[[ Data records open ]]

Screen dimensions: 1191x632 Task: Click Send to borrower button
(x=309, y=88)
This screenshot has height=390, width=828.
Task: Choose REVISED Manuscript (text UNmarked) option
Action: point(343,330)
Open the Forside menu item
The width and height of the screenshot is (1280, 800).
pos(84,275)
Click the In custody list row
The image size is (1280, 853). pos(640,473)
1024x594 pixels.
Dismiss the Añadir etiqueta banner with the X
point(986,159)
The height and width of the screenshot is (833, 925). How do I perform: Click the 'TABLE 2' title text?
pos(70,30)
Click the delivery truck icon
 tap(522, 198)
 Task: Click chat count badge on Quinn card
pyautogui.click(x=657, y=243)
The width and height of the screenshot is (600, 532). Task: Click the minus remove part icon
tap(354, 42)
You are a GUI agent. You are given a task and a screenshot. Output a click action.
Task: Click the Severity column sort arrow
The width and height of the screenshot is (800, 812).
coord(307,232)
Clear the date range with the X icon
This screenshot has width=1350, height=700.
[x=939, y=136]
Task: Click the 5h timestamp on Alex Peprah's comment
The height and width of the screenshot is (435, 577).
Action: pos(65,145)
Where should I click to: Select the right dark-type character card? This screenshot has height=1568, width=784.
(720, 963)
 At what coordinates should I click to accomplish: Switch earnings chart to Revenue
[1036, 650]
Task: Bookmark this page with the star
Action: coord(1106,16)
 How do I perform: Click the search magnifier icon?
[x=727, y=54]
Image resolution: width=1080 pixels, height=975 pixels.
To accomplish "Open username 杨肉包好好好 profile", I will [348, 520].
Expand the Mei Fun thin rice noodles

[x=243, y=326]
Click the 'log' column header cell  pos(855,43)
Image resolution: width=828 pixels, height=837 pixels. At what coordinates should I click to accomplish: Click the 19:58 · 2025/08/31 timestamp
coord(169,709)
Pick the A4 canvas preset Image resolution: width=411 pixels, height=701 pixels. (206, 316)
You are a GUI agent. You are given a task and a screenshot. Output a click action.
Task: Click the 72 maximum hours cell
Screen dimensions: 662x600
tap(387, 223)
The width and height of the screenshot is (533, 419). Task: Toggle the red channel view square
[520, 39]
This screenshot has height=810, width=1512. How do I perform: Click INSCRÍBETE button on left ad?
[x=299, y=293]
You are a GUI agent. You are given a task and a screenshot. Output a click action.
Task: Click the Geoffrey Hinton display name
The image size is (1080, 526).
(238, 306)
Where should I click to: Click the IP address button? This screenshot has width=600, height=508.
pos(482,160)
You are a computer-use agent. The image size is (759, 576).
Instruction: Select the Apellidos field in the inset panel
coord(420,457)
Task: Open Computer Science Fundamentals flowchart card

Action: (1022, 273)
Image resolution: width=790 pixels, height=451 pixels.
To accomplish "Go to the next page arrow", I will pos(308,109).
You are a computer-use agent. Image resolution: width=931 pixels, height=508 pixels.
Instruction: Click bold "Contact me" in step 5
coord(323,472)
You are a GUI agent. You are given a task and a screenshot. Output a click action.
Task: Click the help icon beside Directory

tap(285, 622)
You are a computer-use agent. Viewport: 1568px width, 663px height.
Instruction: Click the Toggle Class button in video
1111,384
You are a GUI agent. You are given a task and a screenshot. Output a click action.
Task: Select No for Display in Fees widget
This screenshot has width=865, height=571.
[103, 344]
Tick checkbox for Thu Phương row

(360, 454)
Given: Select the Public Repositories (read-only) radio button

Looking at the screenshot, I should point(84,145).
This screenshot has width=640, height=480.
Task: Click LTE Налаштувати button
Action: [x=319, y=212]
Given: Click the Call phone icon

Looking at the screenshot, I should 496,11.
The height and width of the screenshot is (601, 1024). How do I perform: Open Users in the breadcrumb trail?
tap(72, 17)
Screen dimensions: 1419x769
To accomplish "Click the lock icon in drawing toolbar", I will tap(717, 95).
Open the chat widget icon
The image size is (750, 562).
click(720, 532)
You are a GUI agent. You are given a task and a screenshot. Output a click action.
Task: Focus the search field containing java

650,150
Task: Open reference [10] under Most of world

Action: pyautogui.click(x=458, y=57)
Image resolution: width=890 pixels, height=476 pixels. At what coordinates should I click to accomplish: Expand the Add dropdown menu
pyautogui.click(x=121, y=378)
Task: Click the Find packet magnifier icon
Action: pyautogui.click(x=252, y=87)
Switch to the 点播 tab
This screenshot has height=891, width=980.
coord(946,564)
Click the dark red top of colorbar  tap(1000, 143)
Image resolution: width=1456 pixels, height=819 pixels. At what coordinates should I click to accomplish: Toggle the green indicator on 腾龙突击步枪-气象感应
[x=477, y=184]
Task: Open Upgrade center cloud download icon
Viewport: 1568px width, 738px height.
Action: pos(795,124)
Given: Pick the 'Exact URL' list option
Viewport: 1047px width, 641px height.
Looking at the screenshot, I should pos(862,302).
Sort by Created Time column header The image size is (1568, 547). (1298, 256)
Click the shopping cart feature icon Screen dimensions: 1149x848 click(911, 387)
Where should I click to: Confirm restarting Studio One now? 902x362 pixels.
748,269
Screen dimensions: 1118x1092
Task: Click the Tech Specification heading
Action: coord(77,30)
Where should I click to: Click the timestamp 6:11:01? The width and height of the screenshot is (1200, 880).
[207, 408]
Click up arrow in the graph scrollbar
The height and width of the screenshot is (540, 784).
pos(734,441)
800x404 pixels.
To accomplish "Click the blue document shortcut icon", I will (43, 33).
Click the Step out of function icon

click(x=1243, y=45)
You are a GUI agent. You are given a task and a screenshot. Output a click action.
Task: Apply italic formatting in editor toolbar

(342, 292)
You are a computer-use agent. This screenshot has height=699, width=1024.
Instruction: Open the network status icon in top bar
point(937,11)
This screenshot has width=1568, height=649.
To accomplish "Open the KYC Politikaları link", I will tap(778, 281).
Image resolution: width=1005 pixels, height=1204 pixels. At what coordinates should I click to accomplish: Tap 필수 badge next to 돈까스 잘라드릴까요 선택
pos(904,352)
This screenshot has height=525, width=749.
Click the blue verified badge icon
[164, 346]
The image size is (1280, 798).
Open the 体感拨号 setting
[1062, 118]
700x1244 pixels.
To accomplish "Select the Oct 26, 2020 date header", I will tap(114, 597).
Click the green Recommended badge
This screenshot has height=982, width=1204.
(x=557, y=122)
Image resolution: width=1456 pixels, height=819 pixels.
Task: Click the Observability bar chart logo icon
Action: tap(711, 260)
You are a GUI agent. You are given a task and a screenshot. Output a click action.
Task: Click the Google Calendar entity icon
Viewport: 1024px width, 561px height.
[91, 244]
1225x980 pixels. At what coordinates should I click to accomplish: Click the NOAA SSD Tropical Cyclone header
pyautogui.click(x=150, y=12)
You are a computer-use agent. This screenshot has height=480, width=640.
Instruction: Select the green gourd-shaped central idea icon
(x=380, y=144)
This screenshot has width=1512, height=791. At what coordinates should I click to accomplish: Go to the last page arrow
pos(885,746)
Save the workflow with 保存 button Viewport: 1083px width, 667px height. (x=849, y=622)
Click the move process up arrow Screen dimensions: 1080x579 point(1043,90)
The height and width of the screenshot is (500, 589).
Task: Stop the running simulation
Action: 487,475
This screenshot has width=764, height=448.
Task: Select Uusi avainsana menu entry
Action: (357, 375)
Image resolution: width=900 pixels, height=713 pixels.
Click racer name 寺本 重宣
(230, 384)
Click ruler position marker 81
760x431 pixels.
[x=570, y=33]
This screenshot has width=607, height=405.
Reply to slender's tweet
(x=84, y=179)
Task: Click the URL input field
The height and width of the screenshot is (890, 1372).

[[ Data records closed ]]

Which lines above run from the one containing "The height and width of the screenshot is (833, 925)." down to the one containing "Task: Click the 5h"? Repeat exactly those, both ends included, and nothing else.

Solution to this task:
The height and width of the screenshot is (833, 925). How do I perform: Click the 'TABLE 2' title text?
pos(70,30)
Click the delivery truck icon
 tap(522, 198)
 Task: Click chat count badge on Quinn card
pyautogui.click(x=657, y=243)
The width and height of the screenshot is (600, 532). Task: Click the minus remove part icon
tap(354, 42)
You are a GUI agent. You are given a task and a screenshot. Output a click action.
Task: Click the Severity column sort arrow
The width and height of the screenshot is (800, 812).
coord(307,232)
Clear the date range with the X icon
This screenshot has width=1350, height=700.
[x=939, y=136]
Task: Click the 5h timestamp on Alex Peprah's comment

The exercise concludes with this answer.